Dataset entries:

■ ■ ■

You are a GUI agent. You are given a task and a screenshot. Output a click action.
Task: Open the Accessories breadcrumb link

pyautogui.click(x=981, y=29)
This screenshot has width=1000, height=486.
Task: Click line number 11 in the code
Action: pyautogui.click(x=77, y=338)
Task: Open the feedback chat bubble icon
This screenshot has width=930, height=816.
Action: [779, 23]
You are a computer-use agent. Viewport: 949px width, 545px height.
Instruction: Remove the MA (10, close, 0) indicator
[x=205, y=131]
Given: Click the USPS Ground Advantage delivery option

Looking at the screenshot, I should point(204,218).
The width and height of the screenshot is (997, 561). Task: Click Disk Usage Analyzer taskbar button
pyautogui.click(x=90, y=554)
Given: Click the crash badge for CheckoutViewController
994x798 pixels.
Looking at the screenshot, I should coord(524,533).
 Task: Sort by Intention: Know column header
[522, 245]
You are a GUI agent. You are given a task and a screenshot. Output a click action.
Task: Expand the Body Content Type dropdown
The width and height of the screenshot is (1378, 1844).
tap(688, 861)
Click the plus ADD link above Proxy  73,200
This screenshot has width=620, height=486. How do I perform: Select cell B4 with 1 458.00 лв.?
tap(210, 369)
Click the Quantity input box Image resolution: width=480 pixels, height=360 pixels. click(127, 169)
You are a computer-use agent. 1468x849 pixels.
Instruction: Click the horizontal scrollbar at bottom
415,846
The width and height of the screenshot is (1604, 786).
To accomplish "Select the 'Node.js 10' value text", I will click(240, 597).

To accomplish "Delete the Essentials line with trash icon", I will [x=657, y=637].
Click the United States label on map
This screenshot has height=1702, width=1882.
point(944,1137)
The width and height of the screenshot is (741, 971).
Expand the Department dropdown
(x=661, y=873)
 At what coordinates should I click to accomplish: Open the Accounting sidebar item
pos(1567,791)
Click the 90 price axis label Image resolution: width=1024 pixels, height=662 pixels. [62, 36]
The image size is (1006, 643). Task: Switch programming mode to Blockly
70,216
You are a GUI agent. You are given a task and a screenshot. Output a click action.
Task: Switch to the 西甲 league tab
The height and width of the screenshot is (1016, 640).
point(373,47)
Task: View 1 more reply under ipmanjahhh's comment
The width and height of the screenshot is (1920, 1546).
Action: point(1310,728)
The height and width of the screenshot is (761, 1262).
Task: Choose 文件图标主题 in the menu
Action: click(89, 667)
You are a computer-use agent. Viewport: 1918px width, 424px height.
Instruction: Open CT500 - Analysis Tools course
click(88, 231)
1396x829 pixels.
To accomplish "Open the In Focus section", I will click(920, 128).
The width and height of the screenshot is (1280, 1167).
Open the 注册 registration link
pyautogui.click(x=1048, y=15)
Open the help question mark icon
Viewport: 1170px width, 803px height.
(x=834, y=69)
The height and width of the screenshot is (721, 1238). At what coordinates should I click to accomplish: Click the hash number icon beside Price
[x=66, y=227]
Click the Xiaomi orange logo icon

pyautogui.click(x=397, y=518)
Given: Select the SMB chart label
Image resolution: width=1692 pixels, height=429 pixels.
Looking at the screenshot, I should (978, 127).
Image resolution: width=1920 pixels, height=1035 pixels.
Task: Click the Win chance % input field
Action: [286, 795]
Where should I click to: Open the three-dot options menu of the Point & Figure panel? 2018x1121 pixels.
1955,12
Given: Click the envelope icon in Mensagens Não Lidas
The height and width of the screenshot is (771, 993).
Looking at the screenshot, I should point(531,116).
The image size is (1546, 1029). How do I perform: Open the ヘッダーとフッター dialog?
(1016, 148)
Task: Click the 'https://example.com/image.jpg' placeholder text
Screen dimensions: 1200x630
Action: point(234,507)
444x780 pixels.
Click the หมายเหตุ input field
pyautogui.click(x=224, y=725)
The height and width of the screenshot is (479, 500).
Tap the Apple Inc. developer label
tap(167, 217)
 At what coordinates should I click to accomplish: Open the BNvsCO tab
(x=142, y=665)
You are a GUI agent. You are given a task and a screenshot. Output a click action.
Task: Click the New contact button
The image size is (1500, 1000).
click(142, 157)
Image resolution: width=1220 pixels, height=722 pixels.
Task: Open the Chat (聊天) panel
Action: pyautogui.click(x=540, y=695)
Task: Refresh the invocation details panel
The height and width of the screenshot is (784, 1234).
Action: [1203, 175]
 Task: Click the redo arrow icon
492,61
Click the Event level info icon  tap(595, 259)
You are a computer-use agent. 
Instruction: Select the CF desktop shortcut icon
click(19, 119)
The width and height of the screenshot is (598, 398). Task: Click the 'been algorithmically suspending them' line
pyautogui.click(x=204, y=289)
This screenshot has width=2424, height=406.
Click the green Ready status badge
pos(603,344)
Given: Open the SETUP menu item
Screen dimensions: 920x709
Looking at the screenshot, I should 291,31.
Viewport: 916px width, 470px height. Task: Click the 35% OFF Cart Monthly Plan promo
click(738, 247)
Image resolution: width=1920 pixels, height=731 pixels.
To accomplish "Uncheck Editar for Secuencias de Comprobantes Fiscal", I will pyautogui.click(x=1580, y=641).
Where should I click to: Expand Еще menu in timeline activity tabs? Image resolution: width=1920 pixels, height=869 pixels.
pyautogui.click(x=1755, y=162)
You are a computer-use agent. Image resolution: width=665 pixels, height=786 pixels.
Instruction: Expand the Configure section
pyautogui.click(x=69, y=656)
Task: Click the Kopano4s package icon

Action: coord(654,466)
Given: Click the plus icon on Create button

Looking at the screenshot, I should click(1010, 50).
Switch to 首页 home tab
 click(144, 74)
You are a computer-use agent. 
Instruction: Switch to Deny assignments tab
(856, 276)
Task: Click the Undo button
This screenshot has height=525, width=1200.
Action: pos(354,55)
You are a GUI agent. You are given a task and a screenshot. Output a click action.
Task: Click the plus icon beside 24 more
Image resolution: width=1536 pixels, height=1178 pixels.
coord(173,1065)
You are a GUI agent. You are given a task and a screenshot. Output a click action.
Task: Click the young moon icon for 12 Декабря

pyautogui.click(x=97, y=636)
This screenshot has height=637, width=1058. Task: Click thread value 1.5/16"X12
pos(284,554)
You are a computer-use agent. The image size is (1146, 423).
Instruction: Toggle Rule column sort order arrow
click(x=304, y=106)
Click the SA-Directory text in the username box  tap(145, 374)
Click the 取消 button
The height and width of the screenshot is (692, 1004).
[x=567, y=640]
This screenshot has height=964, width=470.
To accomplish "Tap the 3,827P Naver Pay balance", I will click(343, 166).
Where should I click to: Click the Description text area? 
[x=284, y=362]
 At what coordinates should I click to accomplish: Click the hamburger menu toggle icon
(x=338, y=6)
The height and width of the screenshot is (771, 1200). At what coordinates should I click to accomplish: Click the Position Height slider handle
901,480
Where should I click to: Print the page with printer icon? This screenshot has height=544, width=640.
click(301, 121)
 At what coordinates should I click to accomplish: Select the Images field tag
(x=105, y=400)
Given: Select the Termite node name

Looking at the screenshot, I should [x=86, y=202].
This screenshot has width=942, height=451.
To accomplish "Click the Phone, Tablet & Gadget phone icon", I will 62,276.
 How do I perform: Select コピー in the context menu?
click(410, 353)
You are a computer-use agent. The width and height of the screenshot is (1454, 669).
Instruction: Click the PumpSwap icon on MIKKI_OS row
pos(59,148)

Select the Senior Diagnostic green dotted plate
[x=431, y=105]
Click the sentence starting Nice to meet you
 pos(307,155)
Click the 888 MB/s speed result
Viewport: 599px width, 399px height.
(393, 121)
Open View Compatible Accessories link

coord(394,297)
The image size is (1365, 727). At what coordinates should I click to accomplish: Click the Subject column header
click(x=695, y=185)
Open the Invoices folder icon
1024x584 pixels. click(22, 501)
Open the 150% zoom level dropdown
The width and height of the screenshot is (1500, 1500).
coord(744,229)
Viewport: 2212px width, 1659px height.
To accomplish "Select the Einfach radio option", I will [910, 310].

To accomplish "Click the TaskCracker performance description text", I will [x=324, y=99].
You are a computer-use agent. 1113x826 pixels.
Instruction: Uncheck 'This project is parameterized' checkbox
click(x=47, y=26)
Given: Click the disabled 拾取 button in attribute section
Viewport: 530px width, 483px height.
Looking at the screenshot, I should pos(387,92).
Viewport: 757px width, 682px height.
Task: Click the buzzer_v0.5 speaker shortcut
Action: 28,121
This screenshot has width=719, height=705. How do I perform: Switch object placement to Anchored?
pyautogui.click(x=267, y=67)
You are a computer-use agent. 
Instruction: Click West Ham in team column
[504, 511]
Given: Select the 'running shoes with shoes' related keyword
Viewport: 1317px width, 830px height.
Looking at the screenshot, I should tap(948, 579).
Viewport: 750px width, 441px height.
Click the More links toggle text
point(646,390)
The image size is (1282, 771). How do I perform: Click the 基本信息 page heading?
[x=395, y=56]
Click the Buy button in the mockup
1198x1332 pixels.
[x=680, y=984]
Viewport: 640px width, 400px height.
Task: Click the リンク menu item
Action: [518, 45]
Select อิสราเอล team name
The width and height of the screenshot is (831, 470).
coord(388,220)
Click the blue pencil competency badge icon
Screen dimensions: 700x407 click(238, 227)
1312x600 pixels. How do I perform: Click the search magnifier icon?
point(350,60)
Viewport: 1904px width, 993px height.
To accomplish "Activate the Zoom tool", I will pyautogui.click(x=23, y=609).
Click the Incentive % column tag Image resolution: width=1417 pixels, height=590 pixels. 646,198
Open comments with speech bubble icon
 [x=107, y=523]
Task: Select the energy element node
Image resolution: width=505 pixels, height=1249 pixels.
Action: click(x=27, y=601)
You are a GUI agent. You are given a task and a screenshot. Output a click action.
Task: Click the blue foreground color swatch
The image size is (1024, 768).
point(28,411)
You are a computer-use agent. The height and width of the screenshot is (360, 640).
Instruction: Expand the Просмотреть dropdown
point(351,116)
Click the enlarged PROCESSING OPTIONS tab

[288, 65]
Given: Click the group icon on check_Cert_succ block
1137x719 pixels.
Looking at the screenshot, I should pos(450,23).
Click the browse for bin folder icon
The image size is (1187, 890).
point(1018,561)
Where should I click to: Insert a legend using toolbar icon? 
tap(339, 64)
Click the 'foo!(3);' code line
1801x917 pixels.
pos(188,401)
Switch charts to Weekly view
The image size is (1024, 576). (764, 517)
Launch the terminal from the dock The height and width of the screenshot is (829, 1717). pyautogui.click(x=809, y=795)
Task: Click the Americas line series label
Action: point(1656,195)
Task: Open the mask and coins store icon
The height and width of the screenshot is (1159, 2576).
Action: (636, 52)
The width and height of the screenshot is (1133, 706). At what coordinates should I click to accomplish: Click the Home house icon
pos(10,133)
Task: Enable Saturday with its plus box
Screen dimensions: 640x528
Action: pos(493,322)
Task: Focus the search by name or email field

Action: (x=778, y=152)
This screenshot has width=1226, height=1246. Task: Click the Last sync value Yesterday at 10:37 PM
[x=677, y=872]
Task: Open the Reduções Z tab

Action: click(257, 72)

■ ■ ■

YOUR OBJECTIVE:
Determine how many lines in the records above hold the word "computer", and answer with that number only.

YOUR RESPONSE:
11